■ **Compiti**
1. Nel testo su Nagaoka, riscrivi il passo da "Nel 1949, il" fino a "come unico dipendente." compreso, cambiando "reperti" in "materiali".
2. Secondo il testo su Nagaoka, in che anno fu fondato il Museo della Pace?

== Testo fornito

Turismo macabro: da Hiroshima ai test nucleari in Australia

Il 10 agosto 1945, il geologo Shogo Nagaoka (1901-1973), residente a Otake, nella prefettura di Hiroshima , tornò nuovamente sul luogo dell'impatto della bomba, che aveva visitato il giorno dopo la catastrofe. La sua intenzione: raccogliere campioni di ciò che era rimasto. In realtà, poco o nulla: il calore dell'esplosione aveva spazzato via quasi tutto. Ciò che sopravvisse furono tegole, macerie, bottiglie, ciottoli scoloriti e carbonizzati, oggetti che, da allora in poi, accumulò nella sua casa per studiare gli effetti della distruzione. Membro del Dipartimento di Geologia e Mineralogia dell'università locale, fu chiamato a formare un team incaricato dell'analisi petrografica di una città ridotta in macerie. Con la sua raccolta, effettuata con precisione, registrando l'orientamento degli oggetti e misurando la direzione e l'angolazione delle ombre lasciate dai raggi termici, Nagaoka fu in grado di calcolare l'ipocentro dell'esplosione.

Nel 1949, il Centro Comunitario Chuo aprì accanto alla Camera di Commercio della città. Comprendeva una sala di consultazione che esponeva reperti creati dalla bomba atomica e raccolti da Nagaoka. Anni dopo, questi reperti furono incorporati nel Museo della Pace , fondato nel 1955 sotto la sua direzione e che oggi attrae oltre 100 milioni di visitatori all'anno, esponendo anche documenti ed effetti personali. "Le tracce del male", come le chiamava Nagaoka, furono raccolte grazie alla collaborazione di altri che le donarono a un'istituzione che, per lungo tempo, operò con il geologo come unico dipendente.

====
== Dati forniti

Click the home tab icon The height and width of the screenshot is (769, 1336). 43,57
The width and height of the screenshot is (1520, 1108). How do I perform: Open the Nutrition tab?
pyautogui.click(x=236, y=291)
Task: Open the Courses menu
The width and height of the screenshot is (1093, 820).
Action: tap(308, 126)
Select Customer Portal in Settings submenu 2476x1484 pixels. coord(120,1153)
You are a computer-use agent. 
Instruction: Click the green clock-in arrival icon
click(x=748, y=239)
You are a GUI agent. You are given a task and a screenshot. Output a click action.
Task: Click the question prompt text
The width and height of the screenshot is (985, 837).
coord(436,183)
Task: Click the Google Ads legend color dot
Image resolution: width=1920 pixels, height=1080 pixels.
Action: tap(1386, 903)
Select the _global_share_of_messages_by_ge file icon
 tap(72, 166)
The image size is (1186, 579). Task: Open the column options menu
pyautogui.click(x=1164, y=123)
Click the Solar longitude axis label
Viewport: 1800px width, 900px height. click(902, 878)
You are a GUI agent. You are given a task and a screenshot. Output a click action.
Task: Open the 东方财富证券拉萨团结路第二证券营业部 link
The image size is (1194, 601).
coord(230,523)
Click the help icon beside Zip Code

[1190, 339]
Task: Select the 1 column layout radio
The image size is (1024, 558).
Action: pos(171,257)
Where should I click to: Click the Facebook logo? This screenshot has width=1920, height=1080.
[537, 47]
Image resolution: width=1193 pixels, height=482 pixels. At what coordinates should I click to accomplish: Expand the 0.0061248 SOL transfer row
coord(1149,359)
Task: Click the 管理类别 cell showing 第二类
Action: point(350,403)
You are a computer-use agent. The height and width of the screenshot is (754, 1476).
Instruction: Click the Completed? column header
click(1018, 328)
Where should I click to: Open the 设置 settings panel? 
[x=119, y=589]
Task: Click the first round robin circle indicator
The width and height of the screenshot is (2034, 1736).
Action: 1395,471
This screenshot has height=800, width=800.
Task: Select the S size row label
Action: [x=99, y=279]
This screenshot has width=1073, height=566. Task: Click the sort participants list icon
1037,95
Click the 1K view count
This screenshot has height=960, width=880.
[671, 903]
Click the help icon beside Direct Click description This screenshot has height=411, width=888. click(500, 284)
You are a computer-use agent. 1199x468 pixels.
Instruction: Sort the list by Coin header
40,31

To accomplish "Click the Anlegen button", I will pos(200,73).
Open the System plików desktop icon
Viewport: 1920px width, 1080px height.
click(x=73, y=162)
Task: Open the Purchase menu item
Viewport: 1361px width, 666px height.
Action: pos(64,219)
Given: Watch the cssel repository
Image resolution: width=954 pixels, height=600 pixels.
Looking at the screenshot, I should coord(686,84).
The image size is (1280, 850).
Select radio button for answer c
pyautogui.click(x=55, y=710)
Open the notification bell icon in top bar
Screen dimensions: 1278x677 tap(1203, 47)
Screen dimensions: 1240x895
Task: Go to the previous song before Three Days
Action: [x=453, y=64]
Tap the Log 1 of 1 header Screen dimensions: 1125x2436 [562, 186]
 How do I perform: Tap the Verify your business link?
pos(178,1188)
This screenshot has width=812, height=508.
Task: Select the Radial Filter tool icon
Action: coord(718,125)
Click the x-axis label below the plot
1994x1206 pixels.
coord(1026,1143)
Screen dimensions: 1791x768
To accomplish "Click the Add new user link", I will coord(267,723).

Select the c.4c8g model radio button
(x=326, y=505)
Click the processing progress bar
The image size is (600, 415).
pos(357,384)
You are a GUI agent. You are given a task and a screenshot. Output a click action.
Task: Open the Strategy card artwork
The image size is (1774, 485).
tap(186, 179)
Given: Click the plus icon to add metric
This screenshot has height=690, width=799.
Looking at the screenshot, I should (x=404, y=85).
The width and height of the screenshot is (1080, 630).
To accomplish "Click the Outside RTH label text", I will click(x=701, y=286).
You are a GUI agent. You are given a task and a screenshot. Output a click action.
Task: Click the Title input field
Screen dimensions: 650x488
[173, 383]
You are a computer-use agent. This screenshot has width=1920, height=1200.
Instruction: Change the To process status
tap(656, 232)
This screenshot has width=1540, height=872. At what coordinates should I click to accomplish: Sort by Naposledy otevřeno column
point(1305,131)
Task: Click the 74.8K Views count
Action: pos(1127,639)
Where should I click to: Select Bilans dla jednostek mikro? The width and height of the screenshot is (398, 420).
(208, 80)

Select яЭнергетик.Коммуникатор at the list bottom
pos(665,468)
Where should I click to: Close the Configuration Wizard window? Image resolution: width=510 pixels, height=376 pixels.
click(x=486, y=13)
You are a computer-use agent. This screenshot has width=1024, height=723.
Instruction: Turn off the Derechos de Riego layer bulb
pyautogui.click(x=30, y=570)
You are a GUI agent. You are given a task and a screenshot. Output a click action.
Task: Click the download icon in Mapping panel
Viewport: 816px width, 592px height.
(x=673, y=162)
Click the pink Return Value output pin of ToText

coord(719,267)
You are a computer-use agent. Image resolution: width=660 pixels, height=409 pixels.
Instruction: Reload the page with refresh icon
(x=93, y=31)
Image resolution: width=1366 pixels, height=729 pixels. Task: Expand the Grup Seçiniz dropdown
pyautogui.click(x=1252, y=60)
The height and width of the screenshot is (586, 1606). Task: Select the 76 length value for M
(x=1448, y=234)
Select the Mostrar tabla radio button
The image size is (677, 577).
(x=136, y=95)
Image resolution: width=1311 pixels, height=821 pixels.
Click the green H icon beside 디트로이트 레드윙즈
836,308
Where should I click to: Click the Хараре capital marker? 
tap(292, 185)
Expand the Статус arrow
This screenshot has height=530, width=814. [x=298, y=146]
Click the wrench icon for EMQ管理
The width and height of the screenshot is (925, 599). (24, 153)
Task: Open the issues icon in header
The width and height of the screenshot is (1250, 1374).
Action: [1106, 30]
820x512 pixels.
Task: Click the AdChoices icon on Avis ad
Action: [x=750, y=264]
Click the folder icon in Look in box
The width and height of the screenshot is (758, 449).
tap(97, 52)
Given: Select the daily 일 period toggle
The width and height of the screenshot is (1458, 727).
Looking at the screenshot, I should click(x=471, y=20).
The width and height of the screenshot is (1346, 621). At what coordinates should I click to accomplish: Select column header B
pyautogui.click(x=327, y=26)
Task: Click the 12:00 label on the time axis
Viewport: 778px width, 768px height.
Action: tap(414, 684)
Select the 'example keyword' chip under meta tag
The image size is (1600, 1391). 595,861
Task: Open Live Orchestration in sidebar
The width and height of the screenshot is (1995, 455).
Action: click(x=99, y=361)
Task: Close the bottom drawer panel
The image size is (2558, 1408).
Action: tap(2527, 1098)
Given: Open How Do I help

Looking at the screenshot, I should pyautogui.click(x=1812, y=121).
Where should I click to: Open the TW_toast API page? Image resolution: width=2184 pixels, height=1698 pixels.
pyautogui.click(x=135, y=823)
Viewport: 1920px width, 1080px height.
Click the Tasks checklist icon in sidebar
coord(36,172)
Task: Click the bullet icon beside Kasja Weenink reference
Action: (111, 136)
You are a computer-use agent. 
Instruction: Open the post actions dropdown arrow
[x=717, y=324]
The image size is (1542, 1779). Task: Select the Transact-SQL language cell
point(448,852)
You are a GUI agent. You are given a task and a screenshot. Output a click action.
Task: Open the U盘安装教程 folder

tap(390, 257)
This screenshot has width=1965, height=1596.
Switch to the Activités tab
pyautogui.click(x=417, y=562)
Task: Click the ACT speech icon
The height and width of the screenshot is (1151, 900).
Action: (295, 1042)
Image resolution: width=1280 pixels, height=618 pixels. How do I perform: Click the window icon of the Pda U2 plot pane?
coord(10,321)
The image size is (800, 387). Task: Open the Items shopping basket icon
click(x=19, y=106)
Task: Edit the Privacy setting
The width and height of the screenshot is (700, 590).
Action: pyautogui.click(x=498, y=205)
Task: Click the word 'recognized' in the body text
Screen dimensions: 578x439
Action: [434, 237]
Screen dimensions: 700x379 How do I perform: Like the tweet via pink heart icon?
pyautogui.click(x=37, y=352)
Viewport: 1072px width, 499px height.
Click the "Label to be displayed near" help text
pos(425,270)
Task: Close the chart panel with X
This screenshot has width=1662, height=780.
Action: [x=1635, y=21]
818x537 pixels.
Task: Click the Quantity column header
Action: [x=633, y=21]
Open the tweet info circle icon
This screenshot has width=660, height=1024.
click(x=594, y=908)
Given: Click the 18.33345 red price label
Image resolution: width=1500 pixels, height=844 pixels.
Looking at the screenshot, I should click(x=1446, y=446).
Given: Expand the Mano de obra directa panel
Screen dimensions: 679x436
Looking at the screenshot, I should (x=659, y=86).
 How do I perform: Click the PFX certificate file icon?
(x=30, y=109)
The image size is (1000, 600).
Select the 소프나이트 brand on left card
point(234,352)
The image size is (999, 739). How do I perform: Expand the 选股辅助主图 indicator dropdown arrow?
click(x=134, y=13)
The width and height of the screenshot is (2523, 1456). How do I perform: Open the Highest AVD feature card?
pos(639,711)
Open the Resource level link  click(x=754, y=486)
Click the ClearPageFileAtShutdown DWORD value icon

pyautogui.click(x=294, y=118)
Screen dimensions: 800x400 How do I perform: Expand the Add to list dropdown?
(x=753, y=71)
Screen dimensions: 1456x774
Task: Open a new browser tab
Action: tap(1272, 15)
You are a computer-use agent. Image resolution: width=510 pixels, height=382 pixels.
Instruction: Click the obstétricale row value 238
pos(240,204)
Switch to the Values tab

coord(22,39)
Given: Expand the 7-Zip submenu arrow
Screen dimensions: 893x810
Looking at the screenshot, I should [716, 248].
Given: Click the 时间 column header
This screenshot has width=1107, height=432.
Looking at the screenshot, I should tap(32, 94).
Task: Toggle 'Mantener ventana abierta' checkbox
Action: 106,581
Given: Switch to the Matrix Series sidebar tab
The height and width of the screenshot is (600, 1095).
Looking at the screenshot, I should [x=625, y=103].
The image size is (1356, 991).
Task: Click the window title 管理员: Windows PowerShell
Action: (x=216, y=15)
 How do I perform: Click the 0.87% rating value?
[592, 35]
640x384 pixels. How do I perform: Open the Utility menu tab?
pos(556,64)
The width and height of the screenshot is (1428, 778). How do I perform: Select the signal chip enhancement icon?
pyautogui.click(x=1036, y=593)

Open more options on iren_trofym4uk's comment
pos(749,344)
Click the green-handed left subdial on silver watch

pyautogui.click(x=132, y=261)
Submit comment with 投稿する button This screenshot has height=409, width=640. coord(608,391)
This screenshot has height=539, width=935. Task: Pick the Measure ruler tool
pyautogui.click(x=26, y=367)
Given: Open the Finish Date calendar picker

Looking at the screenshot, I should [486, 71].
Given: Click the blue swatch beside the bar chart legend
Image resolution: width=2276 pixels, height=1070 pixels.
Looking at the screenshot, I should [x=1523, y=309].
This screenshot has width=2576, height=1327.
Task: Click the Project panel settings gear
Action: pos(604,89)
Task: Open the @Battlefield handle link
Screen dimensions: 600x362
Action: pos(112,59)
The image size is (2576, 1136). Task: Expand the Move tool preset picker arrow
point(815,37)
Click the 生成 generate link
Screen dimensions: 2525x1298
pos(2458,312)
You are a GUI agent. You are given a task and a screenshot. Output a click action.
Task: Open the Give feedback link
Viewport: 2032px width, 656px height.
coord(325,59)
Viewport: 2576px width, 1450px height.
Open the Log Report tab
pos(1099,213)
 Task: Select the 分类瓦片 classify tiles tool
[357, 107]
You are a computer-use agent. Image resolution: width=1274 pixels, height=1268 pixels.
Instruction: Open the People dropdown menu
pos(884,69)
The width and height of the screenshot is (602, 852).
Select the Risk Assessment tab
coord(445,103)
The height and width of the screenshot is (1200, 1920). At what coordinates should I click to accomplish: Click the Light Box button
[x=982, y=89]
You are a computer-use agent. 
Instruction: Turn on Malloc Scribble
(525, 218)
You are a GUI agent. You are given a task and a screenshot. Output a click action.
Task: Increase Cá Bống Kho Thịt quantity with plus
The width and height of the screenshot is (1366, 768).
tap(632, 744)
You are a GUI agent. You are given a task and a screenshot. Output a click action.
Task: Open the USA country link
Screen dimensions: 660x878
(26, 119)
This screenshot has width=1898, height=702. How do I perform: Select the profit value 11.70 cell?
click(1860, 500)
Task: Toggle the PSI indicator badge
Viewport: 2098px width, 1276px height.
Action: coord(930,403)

====

■ **Soluzioni**
1.
Nel 1949, il Centro Comunitario Chuo aprì accanto alla Camera di Commercio della città. Comprendeva una sala di consultazione che esponeva materiali creati dalla bomba atomica e raccolti da Nagaoka. Anni dopo, questi materiali furono incorporati nel Museo della Pace , fondato nel 1955 sotto la sua direzione e che oggi attrae oltre 100 milioni di visitatori all'anno, esponendo anche documenti ed effetti personali. "Le tracce del male", come le chiamava Nagaoka, furono raccolte grazie alla collaborazione di altri che le donarono a un'istituzione che, per lungo tempo, operò con il geologo come unico dipendente.

2. Nel 1955.